**Task description**
Review the listing and copy each line that holds the word "card".

[Opening Records for the task section]

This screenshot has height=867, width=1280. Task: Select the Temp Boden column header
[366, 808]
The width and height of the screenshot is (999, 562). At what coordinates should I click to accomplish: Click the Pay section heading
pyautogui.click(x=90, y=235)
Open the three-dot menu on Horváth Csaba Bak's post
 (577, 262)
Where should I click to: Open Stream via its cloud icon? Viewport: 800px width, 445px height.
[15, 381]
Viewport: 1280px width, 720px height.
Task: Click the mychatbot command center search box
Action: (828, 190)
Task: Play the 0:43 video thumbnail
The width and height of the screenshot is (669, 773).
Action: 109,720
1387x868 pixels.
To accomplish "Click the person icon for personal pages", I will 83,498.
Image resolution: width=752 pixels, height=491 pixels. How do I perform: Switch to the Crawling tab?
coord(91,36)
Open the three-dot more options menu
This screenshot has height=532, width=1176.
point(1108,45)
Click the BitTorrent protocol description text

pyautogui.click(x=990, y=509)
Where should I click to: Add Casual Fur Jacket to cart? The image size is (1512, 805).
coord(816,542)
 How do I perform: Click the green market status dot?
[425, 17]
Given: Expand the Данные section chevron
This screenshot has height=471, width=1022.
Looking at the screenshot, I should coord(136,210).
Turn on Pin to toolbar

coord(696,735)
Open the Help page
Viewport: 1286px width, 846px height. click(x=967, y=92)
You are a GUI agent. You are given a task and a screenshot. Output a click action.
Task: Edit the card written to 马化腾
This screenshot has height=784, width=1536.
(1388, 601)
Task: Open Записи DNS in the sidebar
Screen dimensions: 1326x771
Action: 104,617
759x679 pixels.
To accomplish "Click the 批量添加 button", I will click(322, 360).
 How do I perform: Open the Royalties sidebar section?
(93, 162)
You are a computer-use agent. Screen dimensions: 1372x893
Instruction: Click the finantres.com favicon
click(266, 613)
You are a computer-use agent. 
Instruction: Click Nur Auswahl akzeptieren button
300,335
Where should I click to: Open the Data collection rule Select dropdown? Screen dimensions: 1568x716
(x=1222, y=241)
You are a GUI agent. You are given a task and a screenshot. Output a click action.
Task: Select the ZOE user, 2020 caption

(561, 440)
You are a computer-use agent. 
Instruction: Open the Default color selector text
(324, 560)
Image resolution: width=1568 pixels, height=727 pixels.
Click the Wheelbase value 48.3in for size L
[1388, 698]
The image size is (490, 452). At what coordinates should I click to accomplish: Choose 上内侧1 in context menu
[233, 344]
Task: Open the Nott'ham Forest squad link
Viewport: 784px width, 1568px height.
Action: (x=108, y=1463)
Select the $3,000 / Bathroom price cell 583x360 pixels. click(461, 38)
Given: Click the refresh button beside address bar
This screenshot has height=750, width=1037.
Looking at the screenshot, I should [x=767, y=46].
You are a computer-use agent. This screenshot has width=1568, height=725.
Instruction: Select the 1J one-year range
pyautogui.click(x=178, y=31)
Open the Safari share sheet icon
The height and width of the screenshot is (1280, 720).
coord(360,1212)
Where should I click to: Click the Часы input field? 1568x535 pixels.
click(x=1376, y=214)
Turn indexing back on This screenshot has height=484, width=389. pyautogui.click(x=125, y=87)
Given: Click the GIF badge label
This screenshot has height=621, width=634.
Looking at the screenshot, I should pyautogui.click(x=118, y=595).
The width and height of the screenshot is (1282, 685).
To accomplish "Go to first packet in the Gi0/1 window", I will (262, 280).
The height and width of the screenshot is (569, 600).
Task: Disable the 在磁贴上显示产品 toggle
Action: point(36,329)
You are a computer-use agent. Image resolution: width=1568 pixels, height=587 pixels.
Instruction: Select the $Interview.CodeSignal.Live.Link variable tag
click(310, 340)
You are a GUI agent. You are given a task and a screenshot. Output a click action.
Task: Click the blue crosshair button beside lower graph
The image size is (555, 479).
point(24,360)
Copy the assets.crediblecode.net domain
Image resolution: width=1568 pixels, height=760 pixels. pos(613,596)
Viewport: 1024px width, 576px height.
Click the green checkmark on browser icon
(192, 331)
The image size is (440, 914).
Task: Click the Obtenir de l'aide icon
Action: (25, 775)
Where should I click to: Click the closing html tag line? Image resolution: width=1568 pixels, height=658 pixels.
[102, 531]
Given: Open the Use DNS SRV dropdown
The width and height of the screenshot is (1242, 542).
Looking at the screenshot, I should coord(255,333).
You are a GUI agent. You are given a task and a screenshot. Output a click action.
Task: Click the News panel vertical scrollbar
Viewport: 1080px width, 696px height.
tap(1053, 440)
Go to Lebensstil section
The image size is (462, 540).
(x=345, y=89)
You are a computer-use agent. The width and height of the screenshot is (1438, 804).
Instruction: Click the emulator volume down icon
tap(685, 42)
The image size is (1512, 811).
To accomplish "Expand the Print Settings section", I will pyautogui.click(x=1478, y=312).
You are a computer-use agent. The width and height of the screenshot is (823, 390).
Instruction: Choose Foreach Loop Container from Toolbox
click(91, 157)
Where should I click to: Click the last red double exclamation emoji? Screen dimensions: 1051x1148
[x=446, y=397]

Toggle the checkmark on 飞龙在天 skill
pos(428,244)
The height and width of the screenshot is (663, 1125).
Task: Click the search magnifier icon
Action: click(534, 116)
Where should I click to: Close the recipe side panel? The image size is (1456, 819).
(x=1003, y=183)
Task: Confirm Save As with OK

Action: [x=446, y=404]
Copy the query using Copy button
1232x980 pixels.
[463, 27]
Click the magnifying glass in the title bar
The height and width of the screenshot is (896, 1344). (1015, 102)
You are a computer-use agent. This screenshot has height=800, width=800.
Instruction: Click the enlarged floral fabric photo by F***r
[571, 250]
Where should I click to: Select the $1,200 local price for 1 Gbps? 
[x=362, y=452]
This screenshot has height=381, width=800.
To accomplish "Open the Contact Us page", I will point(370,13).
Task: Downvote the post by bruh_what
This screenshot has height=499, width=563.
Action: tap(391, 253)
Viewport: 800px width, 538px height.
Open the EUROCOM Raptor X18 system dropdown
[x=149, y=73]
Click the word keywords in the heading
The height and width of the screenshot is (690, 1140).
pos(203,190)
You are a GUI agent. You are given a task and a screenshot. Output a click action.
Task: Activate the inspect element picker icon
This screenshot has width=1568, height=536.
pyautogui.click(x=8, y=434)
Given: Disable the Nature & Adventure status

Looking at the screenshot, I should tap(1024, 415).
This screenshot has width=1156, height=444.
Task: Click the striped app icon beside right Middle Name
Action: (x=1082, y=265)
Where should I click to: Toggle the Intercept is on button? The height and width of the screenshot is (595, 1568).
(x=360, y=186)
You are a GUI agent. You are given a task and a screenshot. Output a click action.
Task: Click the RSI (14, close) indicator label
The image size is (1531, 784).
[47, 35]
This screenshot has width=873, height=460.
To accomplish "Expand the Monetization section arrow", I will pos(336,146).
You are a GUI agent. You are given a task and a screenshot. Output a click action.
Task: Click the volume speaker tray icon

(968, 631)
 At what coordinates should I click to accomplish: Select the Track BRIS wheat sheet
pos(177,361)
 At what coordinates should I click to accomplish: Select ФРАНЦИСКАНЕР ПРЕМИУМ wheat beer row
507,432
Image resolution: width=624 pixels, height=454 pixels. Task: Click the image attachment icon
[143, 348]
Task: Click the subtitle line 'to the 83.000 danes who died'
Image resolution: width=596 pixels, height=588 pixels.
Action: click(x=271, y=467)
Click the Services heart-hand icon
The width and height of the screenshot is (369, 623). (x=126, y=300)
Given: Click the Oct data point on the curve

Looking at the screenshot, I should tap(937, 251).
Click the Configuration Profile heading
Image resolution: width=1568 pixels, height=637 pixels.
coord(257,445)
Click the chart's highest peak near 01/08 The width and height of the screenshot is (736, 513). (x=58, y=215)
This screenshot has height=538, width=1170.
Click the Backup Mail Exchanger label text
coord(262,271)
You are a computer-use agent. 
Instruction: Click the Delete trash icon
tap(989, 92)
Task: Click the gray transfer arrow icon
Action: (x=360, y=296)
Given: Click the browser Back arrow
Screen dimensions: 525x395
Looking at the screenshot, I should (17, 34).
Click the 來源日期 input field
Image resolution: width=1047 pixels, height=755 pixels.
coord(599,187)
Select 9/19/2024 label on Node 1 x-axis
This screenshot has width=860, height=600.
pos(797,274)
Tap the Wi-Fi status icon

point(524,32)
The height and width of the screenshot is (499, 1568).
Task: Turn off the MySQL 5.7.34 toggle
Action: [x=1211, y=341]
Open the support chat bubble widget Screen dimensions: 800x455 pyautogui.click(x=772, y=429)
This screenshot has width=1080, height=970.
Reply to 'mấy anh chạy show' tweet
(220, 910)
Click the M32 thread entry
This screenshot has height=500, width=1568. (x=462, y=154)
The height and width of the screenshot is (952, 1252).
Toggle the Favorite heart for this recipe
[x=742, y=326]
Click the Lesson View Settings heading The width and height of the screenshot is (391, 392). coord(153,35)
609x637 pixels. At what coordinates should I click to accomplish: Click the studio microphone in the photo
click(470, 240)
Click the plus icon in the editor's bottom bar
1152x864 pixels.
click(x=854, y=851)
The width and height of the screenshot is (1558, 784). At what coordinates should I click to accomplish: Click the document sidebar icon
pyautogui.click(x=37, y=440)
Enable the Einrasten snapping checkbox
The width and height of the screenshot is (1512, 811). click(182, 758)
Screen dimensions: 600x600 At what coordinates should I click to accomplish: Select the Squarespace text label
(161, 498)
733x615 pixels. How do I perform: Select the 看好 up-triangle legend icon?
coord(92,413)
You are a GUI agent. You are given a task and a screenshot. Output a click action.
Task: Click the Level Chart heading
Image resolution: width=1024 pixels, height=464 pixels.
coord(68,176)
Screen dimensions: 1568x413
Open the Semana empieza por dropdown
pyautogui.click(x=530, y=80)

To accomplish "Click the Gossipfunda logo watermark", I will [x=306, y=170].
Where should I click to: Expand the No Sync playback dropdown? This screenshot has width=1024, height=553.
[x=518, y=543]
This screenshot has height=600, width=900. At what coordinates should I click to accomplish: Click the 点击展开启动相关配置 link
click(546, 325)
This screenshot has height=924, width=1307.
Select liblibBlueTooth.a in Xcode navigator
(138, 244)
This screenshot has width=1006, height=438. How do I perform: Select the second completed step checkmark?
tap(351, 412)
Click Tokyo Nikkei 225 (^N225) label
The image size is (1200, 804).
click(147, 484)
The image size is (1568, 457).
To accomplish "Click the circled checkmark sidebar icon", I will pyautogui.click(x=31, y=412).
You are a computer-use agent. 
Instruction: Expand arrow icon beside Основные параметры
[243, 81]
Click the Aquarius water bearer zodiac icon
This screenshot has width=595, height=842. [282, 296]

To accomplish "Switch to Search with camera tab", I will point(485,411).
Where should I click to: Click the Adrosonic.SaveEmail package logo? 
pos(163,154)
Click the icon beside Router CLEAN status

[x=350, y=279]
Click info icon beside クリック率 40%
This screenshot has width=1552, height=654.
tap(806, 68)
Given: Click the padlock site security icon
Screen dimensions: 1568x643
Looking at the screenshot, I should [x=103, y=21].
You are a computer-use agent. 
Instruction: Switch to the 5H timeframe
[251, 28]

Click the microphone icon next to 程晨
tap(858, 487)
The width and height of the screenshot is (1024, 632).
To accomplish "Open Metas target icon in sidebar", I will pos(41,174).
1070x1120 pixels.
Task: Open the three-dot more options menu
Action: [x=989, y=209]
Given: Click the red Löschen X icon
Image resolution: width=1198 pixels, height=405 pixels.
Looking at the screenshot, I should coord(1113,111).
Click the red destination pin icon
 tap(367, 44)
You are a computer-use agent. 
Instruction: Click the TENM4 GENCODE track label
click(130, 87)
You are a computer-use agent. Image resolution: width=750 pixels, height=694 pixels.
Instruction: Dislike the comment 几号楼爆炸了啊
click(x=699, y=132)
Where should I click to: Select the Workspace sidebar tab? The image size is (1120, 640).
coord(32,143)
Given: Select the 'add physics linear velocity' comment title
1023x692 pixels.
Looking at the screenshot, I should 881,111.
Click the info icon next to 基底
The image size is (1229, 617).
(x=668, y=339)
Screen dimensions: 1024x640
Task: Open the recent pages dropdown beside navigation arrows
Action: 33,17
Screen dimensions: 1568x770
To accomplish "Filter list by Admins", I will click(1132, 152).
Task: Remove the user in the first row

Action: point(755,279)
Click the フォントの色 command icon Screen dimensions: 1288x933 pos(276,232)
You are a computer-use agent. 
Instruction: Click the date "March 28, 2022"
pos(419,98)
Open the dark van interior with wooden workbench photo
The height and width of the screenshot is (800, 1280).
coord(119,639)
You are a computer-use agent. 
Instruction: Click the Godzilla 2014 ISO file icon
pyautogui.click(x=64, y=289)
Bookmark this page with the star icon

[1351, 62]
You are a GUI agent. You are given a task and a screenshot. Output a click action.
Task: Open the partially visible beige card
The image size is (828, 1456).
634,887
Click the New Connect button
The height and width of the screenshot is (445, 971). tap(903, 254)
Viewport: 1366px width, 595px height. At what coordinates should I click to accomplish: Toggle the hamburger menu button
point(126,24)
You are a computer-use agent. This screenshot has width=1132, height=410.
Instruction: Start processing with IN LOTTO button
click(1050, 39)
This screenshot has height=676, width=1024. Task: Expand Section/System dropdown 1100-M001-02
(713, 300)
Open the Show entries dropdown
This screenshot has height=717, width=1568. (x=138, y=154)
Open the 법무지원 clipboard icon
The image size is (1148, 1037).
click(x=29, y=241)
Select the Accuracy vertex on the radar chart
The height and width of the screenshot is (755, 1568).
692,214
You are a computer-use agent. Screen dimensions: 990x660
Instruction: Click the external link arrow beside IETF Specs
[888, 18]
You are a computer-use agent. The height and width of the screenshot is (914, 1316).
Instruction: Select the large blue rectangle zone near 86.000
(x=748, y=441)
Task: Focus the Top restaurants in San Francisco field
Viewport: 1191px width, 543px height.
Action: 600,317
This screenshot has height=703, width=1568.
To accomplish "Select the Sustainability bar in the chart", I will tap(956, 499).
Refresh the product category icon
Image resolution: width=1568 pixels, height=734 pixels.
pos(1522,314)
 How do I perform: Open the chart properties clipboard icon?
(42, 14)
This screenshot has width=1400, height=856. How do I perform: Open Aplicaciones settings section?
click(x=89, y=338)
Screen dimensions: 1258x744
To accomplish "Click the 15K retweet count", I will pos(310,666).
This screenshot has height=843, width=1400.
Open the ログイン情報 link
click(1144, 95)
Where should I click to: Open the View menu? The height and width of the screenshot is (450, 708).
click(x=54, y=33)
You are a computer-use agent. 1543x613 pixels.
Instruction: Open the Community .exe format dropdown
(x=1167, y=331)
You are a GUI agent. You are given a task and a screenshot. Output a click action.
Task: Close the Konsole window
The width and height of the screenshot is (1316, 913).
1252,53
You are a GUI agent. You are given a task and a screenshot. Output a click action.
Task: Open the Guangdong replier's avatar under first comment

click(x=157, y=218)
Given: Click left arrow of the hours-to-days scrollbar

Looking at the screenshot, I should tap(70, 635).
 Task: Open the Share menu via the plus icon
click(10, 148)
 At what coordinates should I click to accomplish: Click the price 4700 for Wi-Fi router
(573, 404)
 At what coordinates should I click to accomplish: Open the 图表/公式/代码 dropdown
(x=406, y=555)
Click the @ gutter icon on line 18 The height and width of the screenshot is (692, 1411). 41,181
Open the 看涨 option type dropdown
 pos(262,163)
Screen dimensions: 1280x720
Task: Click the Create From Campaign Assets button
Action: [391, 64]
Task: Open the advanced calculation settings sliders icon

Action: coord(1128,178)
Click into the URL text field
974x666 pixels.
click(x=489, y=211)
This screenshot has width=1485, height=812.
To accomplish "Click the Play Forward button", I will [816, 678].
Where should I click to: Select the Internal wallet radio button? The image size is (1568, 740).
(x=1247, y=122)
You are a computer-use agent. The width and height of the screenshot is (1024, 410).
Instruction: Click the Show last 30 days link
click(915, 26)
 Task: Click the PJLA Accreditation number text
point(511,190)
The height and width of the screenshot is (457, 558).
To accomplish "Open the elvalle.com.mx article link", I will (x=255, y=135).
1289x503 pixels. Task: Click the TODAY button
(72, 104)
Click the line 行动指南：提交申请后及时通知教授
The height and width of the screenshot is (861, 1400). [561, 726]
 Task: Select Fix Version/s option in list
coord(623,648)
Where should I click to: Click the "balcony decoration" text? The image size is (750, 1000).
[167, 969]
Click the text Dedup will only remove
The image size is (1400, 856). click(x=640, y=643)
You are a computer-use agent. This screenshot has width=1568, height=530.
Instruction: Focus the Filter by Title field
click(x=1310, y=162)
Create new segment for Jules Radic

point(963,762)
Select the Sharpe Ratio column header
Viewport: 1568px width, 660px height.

[Closing Records for the task section]

**Problem solution**
Task: Edit the card written to 马化腾
Task: Open the partially visible beige card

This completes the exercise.